How do you integrate int cos2x by integration by parts method?

To integrate ∫ cos(2x) dx using the integration by parts method, we start by recalling the formula for integration by parts:

∫ u dv = uv - ∫ v du

For our integration, we can choose:

• u = cos(2x) (which we will differentiate),
• dv = dx (which we will integrate).

Now we compute du and v:

• du = -2sin(2x) dx (using the chain rule),
• v = x (the integral of dv).

Substituting these into the integration by parts formula, we have:

∫ cos(2x) dx = x * cos(2x) - ∫ x * (-2sin(2x)) dx

This simplifies to:

∫ cos(2x) dx = x * cos(2x) + 2 ∫ x * sin(2x) dx

Next, we will need to apply integration by parts again to the term ∫ x * sin(2x) dx. For this, we can set:

• u = x (which we differentiate),
• dv = sin(2x) dx (which we integrate).

Now calculate du and v:

• du = dx,
• v = -0.5cos(2x) (the integral of sin(2x)).

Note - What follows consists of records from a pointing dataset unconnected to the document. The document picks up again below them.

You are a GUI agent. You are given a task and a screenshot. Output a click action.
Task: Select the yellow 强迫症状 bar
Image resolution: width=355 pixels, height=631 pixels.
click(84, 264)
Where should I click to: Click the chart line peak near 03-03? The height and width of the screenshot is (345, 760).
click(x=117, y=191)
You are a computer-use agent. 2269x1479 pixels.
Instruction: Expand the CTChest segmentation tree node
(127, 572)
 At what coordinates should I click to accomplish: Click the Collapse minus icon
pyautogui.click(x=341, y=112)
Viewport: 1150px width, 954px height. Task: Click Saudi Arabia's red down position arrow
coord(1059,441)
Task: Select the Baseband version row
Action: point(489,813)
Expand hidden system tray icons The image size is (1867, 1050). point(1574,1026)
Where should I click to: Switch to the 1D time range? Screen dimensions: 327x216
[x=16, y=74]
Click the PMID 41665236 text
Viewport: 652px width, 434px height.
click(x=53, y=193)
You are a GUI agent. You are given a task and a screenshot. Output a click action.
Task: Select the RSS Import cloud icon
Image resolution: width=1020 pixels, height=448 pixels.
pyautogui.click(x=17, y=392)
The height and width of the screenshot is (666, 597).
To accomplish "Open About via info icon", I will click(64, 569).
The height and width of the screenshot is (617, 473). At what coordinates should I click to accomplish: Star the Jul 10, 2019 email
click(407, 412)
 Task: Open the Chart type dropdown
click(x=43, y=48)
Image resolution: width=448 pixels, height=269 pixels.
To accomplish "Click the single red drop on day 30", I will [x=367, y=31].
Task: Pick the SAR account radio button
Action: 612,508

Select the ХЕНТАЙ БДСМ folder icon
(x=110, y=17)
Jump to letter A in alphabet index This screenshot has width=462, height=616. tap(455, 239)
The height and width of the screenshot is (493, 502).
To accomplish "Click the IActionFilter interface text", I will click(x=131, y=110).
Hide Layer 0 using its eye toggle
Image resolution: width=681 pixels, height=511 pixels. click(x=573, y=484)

Plugging these into our formula gives us:

∫ x * sin(2x) dx = -0.5x * cos(2x) - ∫ -0.5cos(2x) dx

This further simplifies to:

∫ x * sin(2x) dx = -0.5x * cos(2x) + 0.25sin(2x)

Now substituting this back into our earlier equation, we get:

∫ cos(2x) dx = x * cos(2x) + 2 * (-0.5x * cos(2x) + 0.25sin(2x))

Simplifying this expression, we find:

∫ cos(2x) dx = x * cos(2x) - x * cos(2x) + 0.5sin(2x) + C

Where C is the constant of integration. Thus, the final result is:

∫ cos(2x) dx = 0.5sin(2x) + C